Single by Creeper

from the EP The Stranger and the album Eternity, in Your Arms
- Released: 9 June 2017
- Length: 3:48 (album version) 3:20 (single version)
- Label: Roadrunner
- Songwriter(s): Will Gould; Ian Miles;
- Producer(s): Neil Kennedy

Creeper singles chronology
| "Black Rain" (2017) | "Misery" (2017) | "Fairytale of New York" (2017) |

= Misery (Creeper song) =

"Misery" is a song by English rock band Creeper. Written by the group's lead vocalist Will Gould and guitarist and backing vocalist Ian Miles, it was produced by Neil Kennedy and featured on the band's 2016 third extended play (EP) The Stranger. A reworked version of the song was later featured on the band's full-length debut Eternity, in Your Arms and released as a music video, and a third mix of the track was issued as a single with a new video on 9 June 2017.

==Composition and lyrics==
Creeper frontman Will Gould has revealed that "Misery" was "a very hard song to write and sing". Crediting American indie rock band The Sidekicks for their song "1940's Fighter Jet" as inspiration, the vocalist explained that he wrote the song with guitarist and backing vocalist Ian Miles by "play[ing] around a load and end[ing] up putting together a song that sounded nothing like the one that sparked the idea". Speaking about the lyrics in particular, Gould noted that "The lyrical content was some of the most upsetting to write for me.

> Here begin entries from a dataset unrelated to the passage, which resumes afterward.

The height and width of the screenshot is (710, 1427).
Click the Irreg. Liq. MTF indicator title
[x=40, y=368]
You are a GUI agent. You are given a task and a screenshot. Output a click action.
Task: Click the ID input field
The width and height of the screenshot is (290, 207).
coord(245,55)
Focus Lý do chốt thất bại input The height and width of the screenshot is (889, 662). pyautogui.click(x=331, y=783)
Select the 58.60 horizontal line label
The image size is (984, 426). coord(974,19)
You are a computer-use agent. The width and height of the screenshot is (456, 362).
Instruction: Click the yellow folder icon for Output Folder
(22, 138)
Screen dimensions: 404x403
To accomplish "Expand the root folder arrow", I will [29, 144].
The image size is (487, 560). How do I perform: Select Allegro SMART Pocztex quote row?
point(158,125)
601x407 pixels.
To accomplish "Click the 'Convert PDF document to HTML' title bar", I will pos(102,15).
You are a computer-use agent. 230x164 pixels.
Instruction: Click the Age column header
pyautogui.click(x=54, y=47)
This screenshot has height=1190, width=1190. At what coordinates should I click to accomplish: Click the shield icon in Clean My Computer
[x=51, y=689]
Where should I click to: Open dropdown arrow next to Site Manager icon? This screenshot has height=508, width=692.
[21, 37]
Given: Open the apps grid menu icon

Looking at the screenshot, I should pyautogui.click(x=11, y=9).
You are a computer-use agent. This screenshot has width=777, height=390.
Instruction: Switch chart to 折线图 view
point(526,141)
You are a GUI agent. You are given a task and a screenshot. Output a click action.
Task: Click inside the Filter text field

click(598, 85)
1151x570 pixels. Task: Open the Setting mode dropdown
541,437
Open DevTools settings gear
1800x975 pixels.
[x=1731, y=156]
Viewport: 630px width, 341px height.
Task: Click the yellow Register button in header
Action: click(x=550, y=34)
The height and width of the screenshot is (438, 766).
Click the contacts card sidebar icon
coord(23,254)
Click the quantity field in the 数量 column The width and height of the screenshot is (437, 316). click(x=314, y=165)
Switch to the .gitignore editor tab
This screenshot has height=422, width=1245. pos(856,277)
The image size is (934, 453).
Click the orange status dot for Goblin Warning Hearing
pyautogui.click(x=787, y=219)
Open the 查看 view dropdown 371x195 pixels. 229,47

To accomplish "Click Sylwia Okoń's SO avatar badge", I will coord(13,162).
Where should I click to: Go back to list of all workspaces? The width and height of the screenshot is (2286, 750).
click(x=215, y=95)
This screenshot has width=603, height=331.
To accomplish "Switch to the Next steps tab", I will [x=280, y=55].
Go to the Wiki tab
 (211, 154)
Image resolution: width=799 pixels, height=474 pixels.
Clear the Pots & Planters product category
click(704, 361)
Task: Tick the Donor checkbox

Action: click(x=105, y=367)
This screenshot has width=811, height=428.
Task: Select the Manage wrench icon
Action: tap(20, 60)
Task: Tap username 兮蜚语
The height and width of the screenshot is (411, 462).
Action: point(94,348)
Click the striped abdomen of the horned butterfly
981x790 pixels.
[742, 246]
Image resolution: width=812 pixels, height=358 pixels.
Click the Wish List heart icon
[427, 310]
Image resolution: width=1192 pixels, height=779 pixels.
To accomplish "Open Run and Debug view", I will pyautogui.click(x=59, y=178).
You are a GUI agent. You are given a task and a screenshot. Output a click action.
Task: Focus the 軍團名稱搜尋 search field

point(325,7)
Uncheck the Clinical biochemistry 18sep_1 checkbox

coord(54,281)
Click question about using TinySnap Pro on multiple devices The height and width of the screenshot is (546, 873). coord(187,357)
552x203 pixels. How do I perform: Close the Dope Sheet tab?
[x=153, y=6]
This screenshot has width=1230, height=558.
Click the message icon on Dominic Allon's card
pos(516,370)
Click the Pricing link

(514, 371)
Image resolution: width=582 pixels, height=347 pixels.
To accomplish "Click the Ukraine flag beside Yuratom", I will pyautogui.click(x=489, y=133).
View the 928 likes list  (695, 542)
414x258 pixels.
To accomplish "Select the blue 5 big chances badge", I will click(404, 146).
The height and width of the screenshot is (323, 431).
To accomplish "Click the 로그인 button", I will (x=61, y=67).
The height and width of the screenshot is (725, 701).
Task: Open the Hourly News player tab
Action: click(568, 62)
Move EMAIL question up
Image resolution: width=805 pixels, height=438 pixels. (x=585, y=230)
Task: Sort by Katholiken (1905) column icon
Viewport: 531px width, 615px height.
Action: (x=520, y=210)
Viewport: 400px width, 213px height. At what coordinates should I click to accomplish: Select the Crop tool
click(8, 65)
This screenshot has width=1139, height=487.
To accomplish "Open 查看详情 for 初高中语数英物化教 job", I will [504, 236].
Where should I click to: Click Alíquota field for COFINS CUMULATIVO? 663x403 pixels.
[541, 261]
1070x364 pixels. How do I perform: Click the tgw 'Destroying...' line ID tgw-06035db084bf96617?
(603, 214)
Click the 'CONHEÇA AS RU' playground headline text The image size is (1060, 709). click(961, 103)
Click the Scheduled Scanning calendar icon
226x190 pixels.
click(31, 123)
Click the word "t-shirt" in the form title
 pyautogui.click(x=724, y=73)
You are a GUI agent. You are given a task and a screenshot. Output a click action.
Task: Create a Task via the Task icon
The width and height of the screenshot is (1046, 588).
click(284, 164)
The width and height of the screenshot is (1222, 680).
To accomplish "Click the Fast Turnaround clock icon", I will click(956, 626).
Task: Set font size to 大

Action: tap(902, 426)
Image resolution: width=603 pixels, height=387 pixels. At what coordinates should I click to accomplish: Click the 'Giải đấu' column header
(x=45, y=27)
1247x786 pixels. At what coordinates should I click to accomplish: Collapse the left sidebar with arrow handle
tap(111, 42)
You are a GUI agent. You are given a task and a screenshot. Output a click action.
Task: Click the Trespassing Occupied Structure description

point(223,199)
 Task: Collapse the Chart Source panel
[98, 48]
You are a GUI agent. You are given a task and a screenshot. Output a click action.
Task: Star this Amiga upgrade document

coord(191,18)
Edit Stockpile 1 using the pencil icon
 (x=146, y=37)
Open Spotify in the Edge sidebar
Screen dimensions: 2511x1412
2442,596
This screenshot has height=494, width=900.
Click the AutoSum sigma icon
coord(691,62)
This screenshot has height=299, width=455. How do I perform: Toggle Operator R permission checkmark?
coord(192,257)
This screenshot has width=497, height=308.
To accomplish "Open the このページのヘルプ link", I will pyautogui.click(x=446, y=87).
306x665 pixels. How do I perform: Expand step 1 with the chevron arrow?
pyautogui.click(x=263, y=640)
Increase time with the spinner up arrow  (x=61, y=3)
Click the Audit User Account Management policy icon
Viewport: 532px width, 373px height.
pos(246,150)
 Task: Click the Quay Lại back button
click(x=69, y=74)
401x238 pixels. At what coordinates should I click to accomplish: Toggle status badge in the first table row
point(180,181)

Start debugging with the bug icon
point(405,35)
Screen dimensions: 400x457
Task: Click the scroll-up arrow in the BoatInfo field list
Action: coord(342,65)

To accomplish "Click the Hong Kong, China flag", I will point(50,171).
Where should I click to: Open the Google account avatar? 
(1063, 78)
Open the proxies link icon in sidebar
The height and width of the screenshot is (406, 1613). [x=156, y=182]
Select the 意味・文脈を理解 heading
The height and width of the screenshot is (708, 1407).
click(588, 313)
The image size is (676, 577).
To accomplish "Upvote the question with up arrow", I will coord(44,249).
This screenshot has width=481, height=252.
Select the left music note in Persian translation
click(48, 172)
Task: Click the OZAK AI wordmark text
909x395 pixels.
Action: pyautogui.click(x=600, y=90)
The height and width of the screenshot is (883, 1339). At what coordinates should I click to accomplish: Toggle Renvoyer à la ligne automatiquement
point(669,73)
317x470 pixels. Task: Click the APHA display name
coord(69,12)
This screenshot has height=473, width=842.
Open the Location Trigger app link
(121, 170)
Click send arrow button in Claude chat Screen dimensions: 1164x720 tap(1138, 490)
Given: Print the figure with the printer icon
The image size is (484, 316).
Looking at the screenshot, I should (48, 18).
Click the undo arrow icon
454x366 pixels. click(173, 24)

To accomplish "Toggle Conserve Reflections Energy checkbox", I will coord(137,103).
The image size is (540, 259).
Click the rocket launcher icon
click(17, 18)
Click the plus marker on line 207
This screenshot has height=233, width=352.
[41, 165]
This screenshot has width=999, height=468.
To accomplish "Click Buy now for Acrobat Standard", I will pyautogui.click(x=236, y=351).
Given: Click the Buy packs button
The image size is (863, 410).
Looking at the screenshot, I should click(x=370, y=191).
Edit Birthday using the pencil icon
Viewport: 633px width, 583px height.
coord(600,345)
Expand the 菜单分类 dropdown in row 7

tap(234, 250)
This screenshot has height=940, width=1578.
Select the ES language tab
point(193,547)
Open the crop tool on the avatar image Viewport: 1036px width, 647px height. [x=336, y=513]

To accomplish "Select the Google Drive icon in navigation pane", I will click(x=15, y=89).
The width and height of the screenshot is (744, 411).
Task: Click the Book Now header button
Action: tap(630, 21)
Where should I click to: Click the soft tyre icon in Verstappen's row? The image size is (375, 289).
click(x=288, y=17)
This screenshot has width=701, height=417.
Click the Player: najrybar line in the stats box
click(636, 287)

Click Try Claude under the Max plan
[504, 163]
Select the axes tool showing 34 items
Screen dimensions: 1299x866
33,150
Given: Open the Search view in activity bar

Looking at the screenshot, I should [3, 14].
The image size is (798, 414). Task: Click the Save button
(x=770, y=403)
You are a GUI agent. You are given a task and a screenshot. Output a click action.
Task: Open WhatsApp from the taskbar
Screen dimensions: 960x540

After it was complete though, I felt a release, almost a weight lifted". Stereoboard.com's Alec Chillingworth described "Misery" as "an anthem, a singalong arena filler and an ode to its namesake".

==Promotion and release==
"Misery" was initially released on the band's third EP The Stranger on 19 February 2016. According to Remfry Dedman of The Independent, the song became "an instant favourite" among fans, with crowds at the band's live shows often singing back the track's refrain of "Misery never goes out of style" in a way that "was beginning to make them feel uncomfortable". Speaking about the phenomenon, Gould commented that "I was really concerned that our tag line was becoming 'misery never goes out of style' ... I felt like that wasn't the message I wanted to send out and have people take away with them." According to set list aggregation website Setlist.fm, as of 2022, "Misery" is the band's most-performed song at live shows.

The song was later reworked and featured on the band's debut full-length studio album Eternity, in Your Arms in March 2017, as "the only track to make it from [the band's] past through to their present". Speaking about their decision to release "Misery" again, Gould explained that it was done in order to extend the life of the song and allow the band to continue playing it live, due to the worry that "the EPs will get lost in time". The track's position on the album was chosen intentionally to act as the end of "side A" on a 12" vinyl. Consequently, the more positive "I Choose to Live" was placed as the final track on the album in an attempt to "project a hopeful message rather than something that was hopeless".

The music video for "Misery" was released on 30 March 2017, serving as the final part of a trilogy including "Hiding with Boys" and "Black Rain" which ties in with the story of Eternity, in Your Arms. Will Richards of DIY magazine explained that the video depicts James Scythe, the subject of the album's story, "wandering around the city, with some shots of frontman Will Gould pounding his chest in a car park, for good measure", describing it as "suitably dramatic". On 9 June 2017, a third version of the song was released as a single.

==Critical reception==
Reviewing The Stranger for Stereoboard.com, Alec Chillingworth claimed that the last two songs on the EP "set the band apart from the pretenders", highlighting "Misery" in particular as "an affirmation of Creeper's individuality". Chillingworth specifically praised the chorus of the track, proposing that "It will surely be their calling card once they slide up festival bills and start playing to audiences more acquainted with their music. It's got one of those sun setting over the field, beer in hand, arm round your mates kind of choruses". Ticketmaster writer Jessica Bridgeman called the song "a standout track" from the EP, praising its "breathtaking" performance in a review of the band's live show at the Camden Underworld in March 2016.

Upon the release of Eternity, in Your Arms, "Misery" was praised by several critics. Rock Sound writer David McLaughlin claimed that the reworked track is "somehow capable of crushing hearts once more with its desolate, devastating melancholy", while Jessica Goodman of The Line of Best Fit praised it for being "still as stirring as the first time we heard it on ... The Stranger". Metal Hammer critic Rob Barbour suggested that "the inclusion of the year-old "Misery" in lieu of another original composition is an odd choice", although admitted that "it would be churlish to pretend [it doesn't] make sense in the context of the album, or in any way ruin[s] its masterful pacing".